> _Given entries_:
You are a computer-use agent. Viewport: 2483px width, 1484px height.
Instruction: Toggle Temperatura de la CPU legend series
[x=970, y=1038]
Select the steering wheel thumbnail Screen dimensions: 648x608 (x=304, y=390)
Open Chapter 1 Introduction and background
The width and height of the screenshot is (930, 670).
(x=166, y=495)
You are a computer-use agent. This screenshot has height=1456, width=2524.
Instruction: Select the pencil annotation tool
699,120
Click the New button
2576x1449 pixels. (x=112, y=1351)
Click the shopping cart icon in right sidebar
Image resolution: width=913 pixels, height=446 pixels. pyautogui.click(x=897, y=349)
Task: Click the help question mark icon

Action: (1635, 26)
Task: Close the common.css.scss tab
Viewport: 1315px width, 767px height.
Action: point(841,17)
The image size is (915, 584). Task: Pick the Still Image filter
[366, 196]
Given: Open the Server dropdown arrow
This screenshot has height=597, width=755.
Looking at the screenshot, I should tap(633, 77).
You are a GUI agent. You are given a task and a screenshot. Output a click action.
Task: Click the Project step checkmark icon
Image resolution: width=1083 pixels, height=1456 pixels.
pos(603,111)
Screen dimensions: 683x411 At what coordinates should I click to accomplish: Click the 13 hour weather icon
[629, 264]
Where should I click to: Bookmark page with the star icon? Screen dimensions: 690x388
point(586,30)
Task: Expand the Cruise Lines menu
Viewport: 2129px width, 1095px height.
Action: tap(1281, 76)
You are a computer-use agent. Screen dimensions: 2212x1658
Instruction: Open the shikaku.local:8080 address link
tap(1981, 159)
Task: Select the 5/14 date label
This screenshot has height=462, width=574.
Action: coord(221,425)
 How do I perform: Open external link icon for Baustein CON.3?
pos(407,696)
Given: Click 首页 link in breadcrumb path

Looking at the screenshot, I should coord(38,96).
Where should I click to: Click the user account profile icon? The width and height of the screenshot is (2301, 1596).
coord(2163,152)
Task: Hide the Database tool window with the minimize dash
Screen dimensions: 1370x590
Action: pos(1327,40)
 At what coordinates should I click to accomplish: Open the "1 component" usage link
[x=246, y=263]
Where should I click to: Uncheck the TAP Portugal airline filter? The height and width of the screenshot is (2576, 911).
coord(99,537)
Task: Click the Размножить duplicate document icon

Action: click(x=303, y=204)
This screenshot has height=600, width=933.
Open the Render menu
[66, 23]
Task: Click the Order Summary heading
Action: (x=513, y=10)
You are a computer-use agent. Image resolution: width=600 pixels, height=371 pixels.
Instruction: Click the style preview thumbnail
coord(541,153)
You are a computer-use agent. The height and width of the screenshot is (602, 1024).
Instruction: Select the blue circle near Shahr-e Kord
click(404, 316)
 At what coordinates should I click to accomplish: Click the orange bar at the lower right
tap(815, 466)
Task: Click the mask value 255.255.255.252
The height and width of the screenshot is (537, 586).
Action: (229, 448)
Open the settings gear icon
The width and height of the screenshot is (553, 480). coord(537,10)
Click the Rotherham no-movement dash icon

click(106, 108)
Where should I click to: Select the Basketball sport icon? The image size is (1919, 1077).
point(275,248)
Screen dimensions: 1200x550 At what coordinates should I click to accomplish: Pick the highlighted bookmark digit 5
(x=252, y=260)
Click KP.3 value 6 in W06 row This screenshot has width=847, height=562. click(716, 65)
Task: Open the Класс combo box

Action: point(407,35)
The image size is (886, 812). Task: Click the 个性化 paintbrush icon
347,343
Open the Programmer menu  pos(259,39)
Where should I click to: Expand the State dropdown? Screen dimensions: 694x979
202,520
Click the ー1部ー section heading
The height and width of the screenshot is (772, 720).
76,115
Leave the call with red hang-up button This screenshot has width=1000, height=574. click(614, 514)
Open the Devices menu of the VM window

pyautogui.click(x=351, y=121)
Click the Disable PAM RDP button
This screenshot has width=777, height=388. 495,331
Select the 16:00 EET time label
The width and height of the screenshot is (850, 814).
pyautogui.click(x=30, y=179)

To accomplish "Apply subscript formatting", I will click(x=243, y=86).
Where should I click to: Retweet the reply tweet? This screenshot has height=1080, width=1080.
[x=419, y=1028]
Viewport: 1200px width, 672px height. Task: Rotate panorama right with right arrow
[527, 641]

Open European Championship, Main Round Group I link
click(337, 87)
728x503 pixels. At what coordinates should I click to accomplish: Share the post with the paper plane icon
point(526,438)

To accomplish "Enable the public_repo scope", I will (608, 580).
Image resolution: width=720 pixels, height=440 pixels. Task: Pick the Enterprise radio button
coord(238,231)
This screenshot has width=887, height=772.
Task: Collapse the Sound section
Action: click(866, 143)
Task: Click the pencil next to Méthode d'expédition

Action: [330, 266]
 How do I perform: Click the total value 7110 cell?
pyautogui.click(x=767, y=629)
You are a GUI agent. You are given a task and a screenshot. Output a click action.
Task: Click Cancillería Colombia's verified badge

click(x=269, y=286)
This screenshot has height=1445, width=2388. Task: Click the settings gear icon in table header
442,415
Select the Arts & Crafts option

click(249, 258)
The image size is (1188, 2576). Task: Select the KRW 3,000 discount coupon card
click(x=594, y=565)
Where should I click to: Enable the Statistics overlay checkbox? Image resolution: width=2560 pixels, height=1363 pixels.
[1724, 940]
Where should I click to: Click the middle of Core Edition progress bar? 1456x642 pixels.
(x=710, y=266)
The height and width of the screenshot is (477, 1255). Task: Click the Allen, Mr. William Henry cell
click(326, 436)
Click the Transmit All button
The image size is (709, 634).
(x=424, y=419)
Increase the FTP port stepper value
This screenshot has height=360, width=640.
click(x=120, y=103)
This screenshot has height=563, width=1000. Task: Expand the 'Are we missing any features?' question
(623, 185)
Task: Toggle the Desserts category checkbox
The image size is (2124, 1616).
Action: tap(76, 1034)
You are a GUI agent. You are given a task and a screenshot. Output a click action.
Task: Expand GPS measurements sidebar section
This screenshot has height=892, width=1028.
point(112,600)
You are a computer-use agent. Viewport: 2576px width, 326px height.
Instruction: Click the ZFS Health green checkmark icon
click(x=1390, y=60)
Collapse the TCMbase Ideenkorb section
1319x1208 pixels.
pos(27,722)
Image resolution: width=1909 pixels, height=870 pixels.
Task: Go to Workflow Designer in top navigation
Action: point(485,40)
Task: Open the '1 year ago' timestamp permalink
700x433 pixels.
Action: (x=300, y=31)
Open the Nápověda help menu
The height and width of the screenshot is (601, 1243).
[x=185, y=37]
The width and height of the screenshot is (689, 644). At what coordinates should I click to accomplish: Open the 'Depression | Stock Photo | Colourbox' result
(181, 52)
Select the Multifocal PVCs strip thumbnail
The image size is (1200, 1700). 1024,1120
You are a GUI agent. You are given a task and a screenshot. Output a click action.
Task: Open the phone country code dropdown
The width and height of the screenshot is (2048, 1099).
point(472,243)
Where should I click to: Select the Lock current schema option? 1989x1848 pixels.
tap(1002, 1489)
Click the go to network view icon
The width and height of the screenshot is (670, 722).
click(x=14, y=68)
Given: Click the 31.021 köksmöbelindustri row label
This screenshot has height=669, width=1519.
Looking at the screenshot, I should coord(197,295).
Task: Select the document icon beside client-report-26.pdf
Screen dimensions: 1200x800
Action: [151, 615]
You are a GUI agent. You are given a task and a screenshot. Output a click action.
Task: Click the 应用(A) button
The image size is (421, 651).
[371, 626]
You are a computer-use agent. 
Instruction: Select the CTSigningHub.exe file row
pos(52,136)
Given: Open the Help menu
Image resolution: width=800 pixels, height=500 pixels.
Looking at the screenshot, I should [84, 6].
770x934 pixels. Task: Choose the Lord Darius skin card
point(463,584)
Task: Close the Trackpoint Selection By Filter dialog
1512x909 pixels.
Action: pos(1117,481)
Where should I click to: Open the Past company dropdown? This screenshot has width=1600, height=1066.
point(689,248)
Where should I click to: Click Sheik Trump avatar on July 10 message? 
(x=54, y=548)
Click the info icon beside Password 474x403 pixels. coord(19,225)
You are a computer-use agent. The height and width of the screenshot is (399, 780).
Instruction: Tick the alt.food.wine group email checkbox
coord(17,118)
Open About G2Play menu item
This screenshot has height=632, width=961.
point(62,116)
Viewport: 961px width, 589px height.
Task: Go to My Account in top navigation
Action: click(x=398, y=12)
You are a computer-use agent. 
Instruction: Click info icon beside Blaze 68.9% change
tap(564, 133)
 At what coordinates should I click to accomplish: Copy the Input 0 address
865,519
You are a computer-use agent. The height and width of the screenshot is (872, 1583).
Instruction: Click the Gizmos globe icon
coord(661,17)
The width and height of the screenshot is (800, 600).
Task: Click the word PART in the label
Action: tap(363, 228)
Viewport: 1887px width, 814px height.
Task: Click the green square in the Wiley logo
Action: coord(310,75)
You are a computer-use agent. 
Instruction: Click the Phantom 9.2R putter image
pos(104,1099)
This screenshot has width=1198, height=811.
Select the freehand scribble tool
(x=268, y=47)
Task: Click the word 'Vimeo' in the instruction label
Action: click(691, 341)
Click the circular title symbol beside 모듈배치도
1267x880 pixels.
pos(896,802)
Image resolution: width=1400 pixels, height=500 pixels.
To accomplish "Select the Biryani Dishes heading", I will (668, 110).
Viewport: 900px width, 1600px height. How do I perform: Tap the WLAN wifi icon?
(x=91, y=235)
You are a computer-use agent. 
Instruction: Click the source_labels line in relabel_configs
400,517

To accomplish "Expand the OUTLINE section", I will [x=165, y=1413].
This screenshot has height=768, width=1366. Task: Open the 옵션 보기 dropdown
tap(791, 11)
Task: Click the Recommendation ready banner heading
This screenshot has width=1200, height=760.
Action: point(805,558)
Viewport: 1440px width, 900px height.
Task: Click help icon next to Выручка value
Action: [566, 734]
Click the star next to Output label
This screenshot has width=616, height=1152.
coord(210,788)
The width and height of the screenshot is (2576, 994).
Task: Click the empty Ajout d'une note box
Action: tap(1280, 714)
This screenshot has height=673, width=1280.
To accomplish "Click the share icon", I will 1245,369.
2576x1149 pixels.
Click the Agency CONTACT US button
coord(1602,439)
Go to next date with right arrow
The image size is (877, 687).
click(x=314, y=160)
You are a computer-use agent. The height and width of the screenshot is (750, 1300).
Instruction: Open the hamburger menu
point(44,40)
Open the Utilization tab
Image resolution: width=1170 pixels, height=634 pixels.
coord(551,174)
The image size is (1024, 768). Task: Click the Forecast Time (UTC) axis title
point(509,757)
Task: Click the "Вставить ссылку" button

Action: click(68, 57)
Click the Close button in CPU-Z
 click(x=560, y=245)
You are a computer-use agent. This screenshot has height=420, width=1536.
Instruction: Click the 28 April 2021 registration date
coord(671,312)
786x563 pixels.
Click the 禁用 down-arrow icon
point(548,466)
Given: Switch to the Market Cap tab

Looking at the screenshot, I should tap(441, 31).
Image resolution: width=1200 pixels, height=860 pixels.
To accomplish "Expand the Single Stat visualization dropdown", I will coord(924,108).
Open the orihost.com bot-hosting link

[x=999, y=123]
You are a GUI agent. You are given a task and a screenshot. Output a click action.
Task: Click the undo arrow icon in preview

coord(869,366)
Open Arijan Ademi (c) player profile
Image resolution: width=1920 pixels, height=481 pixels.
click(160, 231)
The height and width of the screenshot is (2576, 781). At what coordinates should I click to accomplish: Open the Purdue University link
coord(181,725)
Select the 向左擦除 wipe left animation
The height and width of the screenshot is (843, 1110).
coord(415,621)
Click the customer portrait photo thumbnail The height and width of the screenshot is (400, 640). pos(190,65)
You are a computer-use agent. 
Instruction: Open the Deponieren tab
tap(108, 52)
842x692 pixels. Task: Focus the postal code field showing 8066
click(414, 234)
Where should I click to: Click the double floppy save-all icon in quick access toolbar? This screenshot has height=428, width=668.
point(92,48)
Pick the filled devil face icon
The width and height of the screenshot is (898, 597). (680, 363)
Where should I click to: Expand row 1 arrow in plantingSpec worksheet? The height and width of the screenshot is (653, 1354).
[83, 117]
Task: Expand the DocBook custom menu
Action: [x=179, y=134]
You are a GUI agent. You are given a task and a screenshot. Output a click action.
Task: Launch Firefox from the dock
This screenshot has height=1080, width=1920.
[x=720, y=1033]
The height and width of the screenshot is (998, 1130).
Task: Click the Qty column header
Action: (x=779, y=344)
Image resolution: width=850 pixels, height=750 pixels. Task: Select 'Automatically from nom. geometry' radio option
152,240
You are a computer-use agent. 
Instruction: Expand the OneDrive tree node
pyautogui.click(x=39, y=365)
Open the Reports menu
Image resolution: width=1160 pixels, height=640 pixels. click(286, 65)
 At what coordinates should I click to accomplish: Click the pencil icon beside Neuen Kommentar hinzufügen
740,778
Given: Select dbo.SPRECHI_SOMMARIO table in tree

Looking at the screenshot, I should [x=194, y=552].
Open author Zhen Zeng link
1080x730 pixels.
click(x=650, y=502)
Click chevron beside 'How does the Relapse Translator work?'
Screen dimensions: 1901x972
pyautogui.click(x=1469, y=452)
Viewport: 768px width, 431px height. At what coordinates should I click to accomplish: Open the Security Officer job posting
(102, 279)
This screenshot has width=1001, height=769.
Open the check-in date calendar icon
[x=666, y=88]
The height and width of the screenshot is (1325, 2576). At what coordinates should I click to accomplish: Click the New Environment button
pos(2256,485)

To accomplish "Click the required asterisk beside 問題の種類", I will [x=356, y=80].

> _Task brief_: Pick out each line above that contains the word "section". Case counts.

> _The solution_:
Click the ー1部ー section heading
Task: Collapse the Sound section
Task: Expand GPS measurements sidebar section
Collapse the TCMbase Ideenkorb section
To accomplish "Expand the OUTLINE section", I will [x=165, y=1413].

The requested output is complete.